--- START ---

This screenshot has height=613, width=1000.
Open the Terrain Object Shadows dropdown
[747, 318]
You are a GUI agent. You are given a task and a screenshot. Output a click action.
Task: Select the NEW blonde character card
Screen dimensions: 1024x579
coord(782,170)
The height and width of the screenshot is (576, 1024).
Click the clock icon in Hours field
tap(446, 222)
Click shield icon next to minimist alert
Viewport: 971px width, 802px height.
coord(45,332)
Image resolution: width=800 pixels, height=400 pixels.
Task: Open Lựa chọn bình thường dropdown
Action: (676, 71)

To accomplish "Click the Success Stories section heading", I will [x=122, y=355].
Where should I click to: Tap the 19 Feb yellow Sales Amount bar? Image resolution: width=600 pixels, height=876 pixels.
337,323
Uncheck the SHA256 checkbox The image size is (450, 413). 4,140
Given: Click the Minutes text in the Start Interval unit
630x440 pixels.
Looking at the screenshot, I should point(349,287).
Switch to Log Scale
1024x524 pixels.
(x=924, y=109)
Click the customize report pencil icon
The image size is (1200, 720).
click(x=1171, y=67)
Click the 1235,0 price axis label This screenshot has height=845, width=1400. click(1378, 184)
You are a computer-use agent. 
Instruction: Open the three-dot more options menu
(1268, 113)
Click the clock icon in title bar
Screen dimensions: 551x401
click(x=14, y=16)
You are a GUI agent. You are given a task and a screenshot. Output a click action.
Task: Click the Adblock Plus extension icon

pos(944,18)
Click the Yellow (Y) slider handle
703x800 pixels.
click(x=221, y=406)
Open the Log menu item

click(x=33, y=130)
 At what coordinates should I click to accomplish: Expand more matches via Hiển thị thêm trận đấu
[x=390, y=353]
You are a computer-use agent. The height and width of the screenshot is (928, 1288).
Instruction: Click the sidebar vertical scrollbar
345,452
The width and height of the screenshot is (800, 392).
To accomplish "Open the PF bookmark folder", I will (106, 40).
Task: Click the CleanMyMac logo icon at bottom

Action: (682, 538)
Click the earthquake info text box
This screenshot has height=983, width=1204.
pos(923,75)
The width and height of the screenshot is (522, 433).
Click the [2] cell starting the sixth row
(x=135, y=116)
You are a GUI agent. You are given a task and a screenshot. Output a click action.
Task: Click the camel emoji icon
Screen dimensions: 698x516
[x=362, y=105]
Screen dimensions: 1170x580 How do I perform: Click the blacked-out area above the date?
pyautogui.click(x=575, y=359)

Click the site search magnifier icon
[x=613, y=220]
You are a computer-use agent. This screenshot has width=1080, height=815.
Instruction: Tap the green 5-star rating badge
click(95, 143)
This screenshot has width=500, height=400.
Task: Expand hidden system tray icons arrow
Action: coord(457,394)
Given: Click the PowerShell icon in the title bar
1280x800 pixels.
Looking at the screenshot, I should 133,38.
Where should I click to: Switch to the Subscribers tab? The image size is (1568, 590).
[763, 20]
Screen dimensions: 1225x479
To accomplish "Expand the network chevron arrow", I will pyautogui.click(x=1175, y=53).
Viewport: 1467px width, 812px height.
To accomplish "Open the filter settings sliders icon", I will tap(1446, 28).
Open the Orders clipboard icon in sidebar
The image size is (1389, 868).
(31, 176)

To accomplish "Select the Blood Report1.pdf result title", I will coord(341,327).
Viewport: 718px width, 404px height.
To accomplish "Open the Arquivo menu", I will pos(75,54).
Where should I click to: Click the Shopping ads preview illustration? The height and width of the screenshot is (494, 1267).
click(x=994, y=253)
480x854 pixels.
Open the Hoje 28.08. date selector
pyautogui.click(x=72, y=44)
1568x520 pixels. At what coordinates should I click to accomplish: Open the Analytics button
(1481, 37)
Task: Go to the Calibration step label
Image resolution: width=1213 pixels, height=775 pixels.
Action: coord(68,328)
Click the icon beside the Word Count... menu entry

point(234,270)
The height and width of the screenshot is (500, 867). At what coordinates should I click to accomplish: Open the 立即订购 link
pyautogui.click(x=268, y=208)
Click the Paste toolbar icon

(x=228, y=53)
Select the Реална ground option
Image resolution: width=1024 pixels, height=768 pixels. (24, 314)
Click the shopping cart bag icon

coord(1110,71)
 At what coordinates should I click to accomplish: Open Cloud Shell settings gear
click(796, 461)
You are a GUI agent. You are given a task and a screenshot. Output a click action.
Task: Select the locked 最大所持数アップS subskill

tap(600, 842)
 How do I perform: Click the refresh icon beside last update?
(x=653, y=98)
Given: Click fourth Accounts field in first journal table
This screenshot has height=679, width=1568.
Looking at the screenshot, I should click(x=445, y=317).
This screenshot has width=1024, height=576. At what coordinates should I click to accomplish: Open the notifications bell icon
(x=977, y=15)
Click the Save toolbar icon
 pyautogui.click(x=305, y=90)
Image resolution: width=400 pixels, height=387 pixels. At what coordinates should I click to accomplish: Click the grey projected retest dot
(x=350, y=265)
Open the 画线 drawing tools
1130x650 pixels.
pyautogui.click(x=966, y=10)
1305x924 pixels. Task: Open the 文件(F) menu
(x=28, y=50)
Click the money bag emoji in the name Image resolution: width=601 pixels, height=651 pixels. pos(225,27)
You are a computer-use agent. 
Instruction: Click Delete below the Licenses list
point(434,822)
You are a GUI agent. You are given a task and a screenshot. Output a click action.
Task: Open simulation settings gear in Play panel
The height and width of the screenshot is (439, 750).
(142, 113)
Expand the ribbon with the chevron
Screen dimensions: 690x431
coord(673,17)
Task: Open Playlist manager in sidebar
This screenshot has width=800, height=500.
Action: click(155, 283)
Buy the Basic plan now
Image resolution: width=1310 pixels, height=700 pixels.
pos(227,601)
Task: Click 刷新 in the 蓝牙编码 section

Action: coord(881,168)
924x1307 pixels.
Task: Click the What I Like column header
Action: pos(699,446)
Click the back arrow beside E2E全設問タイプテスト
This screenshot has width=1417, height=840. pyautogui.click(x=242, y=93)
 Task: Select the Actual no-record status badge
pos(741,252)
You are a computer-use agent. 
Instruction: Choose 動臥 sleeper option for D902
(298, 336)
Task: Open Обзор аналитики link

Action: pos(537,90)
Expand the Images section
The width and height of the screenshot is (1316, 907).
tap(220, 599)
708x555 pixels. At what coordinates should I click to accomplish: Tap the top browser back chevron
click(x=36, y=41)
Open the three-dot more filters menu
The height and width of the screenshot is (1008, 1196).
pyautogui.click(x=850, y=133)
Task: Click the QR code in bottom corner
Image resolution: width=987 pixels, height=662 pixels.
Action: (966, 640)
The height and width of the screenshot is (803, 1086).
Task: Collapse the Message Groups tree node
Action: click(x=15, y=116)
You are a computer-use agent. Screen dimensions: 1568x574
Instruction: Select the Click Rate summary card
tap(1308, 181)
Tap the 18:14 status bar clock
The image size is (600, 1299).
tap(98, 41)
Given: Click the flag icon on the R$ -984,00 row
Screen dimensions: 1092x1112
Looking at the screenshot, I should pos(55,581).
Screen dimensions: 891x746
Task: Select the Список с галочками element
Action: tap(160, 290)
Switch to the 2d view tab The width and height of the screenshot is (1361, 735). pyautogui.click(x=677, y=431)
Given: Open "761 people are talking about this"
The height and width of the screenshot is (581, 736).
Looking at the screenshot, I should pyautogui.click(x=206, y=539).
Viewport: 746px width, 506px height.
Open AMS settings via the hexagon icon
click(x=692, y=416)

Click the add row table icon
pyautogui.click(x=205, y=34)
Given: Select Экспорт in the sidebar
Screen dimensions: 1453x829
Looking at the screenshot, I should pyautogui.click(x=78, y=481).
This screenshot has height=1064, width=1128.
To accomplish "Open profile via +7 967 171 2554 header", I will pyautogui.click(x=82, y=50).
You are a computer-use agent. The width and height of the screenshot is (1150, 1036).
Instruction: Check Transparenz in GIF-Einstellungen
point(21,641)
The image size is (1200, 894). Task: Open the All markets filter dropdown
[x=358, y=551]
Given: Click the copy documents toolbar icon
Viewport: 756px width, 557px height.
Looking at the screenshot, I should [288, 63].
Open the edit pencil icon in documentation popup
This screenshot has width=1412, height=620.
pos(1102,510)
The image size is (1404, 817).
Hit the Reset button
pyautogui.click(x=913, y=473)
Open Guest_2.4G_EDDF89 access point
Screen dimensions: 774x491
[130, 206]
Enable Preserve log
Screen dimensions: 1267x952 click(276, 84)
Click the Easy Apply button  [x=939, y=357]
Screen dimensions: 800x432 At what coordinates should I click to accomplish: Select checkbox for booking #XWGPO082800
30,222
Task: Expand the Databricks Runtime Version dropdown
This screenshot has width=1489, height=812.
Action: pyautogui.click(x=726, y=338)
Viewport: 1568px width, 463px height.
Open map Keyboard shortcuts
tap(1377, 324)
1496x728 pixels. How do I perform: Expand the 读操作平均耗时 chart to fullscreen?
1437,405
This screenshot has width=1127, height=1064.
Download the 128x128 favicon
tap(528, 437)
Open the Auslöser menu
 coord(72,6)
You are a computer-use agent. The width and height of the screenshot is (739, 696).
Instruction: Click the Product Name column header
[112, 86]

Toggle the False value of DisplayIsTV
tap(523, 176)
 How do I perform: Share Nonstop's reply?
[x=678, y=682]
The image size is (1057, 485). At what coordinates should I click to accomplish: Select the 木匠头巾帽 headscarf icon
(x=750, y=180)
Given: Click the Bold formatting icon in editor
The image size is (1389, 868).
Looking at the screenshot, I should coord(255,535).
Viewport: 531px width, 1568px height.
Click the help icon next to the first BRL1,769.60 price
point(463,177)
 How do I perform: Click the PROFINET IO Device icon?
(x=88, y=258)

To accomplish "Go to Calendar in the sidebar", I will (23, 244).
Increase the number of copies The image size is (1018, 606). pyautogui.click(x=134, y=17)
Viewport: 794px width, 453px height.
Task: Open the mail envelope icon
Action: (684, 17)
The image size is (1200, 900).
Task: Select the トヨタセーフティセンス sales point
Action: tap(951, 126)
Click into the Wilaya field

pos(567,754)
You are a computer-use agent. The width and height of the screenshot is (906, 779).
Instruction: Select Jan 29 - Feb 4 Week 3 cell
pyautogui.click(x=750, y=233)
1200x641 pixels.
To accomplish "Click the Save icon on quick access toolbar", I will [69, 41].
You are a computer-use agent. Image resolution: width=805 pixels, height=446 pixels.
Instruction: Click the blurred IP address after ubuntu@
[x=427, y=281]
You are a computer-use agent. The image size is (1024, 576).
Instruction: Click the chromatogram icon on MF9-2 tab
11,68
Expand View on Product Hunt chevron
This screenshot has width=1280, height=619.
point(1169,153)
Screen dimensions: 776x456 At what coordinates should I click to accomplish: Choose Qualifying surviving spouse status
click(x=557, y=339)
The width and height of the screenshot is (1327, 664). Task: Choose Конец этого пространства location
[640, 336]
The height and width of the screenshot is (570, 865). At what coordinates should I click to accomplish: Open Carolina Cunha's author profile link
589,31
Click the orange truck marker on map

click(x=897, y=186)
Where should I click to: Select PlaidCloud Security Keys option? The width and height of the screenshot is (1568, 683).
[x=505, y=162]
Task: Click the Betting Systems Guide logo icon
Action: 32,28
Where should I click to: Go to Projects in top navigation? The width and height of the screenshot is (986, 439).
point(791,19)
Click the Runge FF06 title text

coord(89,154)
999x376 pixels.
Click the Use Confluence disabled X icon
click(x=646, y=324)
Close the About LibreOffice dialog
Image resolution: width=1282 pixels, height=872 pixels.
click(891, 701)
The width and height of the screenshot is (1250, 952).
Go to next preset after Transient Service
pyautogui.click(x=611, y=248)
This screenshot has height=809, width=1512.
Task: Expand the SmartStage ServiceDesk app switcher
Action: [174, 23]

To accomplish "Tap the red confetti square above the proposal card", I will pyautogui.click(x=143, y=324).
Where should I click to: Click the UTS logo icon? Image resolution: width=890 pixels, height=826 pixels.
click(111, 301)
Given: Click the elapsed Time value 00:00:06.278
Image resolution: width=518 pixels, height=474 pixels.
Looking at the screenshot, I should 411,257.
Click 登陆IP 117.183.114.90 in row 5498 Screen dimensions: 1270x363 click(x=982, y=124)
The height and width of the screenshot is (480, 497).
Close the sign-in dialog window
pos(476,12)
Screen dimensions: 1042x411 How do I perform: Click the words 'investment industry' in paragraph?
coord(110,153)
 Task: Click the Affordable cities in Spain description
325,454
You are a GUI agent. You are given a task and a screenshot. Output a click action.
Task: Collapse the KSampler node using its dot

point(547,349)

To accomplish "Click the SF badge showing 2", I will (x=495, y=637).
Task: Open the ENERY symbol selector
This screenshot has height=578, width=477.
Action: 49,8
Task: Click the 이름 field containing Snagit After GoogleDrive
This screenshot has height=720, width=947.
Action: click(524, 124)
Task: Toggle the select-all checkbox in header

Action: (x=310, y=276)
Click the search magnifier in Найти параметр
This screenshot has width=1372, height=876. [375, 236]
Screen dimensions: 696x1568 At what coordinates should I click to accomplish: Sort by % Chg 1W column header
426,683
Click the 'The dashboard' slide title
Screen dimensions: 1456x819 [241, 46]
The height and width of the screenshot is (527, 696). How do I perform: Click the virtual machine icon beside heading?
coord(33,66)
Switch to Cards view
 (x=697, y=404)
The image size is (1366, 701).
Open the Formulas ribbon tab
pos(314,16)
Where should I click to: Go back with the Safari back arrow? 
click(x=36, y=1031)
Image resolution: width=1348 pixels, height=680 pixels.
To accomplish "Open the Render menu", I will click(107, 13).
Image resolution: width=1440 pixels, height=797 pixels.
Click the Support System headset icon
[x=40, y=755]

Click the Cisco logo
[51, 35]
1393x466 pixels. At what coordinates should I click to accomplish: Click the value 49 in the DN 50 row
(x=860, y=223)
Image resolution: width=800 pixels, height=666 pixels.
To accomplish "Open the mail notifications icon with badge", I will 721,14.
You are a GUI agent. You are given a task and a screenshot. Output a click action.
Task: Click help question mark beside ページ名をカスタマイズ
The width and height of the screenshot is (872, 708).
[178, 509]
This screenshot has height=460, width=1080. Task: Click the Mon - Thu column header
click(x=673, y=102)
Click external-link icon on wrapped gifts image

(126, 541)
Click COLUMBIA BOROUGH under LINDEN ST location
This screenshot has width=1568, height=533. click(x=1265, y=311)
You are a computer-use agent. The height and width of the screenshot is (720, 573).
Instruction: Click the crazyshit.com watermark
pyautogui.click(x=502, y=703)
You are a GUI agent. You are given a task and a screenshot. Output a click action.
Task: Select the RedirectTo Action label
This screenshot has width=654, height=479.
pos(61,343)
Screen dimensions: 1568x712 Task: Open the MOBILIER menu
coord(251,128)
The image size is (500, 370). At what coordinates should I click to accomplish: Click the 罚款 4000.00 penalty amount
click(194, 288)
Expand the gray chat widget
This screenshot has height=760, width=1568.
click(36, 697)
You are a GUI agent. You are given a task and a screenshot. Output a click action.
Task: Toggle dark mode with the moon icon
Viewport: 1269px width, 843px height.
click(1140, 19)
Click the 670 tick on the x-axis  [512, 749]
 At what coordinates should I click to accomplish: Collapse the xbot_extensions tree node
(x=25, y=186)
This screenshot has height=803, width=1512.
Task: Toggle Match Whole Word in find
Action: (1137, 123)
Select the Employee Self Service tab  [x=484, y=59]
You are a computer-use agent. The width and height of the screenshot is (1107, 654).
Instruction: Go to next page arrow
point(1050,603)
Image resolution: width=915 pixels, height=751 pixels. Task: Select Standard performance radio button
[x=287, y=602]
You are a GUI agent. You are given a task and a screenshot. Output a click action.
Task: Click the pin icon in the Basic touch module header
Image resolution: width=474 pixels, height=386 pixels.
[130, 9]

--- END ---

__TASK DIRECTIONS__.
All lines from the top of the data through the line containing "Uncheck the SHA256" need to be retyped exactly, and nothing more.

__RESPONSE AREA__.
This screenshot has height=613, width=1000.
Open the Terrain Object Shadows dropdown
[747, 318]
You are a GUI agent. You are given a task and a screenshot. Output a click action.
Task: Select the NEW blonde character card
Screen dimensions: 1024x579
coord(782,170)
The height and width of the screenshot is (576, 1024).
Click the clock icon in Hours field
tap(446, 222)
Click shield icon next to minimist alert
Viewport: 971px width, 802px height.
coord(45,332)
Image resolution: width=800 pixels, height=400 pixels.
Task: Open Lựa chọn bình thường dropdown
Action: (676, 71)

To accomplish "Click the Success Stories section heading", I will [x=122, y=355].
Where should I click to: Tap the 19 Feb yellow Sales Amount bar? Image resolution: width=600 pixels, height=876 pixels.
337,323
Uncheck the SHA256 checkbox The image size is (450, 413). 4,140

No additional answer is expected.